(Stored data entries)
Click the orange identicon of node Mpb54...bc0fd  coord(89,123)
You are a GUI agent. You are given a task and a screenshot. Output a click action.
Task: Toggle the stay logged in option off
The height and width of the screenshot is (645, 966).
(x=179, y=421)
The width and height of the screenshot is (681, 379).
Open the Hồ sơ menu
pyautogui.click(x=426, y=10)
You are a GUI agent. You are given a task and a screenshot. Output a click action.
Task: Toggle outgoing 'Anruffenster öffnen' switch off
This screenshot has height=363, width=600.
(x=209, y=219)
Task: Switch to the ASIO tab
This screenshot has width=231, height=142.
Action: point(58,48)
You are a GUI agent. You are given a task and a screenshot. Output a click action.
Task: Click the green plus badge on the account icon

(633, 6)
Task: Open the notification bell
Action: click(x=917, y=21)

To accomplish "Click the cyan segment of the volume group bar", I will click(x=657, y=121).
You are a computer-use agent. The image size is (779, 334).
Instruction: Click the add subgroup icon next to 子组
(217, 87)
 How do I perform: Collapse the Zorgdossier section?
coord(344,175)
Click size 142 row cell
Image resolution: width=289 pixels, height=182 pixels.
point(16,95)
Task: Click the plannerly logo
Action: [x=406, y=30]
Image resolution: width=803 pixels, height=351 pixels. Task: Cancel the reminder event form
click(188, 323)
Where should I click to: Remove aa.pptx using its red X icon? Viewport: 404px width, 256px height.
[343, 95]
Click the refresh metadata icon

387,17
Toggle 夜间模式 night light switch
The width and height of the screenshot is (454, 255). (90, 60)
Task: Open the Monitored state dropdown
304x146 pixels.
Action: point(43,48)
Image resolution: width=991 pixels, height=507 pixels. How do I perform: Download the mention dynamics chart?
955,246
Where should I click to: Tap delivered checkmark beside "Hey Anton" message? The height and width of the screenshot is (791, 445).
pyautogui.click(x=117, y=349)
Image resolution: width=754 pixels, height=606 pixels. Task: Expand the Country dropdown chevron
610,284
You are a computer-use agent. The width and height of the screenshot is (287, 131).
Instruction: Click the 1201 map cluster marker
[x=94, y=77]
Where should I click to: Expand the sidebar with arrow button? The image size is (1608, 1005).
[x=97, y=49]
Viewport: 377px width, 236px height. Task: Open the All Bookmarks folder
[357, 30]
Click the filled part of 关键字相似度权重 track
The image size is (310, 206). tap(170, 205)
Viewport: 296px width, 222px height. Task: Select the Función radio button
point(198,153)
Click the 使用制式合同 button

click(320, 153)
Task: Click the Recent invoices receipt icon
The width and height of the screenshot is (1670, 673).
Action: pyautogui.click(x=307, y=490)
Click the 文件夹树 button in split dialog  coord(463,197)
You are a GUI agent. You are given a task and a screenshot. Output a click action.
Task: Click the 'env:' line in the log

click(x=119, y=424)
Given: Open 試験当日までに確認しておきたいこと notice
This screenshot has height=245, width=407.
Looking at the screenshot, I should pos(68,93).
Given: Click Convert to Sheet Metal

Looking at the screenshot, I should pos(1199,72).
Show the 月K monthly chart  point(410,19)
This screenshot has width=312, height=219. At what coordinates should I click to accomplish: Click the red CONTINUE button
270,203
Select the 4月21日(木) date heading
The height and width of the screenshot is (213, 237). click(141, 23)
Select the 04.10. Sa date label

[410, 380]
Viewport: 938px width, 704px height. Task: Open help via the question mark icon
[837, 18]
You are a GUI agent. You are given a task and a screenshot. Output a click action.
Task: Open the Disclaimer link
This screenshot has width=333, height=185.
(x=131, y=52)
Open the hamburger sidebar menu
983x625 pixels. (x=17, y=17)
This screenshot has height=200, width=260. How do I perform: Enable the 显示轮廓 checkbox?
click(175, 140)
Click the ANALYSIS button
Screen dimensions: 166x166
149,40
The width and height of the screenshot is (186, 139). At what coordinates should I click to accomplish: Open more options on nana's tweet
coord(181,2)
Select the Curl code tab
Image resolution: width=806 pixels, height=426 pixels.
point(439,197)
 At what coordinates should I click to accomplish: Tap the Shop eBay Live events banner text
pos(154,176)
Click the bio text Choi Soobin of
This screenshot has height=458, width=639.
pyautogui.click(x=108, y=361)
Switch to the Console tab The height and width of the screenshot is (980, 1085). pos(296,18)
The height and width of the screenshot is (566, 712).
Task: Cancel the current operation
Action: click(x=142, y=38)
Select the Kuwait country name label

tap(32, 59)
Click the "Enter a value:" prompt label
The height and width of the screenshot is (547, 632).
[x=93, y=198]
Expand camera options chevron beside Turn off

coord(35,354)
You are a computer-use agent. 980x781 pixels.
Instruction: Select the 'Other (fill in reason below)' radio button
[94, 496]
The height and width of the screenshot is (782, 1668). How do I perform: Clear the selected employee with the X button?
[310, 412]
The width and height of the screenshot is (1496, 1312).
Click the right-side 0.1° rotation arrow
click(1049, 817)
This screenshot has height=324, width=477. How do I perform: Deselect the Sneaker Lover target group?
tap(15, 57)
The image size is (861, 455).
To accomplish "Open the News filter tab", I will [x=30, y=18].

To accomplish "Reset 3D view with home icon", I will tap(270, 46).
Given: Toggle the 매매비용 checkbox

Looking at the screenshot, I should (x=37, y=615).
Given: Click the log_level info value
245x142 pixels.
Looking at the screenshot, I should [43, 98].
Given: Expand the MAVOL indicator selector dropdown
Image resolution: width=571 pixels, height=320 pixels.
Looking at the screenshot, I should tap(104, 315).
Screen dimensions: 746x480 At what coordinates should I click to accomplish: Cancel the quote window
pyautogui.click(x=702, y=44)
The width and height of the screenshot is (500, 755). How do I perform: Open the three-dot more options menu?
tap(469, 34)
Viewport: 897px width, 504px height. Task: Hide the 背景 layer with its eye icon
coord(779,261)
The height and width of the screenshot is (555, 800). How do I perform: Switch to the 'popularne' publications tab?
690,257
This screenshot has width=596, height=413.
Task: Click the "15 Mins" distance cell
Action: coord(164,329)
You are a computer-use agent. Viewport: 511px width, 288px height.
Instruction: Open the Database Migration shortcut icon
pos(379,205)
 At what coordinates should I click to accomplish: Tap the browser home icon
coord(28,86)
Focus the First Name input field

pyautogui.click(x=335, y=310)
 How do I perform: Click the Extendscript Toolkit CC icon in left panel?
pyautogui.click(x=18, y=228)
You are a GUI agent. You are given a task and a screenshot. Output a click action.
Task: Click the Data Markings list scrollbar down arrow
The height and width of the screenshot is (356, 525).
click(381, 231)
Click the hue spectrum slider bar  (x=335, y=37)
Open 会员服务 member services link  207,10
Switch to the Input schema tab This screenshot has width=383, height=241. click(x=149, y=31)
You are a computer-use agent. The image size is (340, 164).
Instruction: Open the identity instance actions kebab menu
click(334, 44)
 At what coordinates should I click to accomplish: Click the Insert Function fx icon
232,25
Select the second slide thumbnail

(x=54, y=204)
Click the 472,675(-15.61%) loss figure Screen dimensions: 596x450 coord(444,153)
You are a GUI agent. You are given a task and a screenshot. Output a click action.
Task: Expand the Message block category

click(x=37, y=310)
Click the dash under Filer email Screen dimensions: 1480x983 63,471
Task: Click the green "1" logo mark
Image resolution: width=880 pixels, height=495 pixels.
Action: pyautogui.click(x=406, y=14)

*Task requirements*. For each line in the records that contains the word "computer", make a copy.

*The answer*.
You are a computer-use agent. The image size is (779, 334).
You are a computer-use agent. The width and height of the screenshot is (287, 131).
You are a computer-use agent. 980x781 pixels.
You are a computer-use agent. Viewport: 511px width, 288px height.
You are a computer-use agent. The image size is (340, 164).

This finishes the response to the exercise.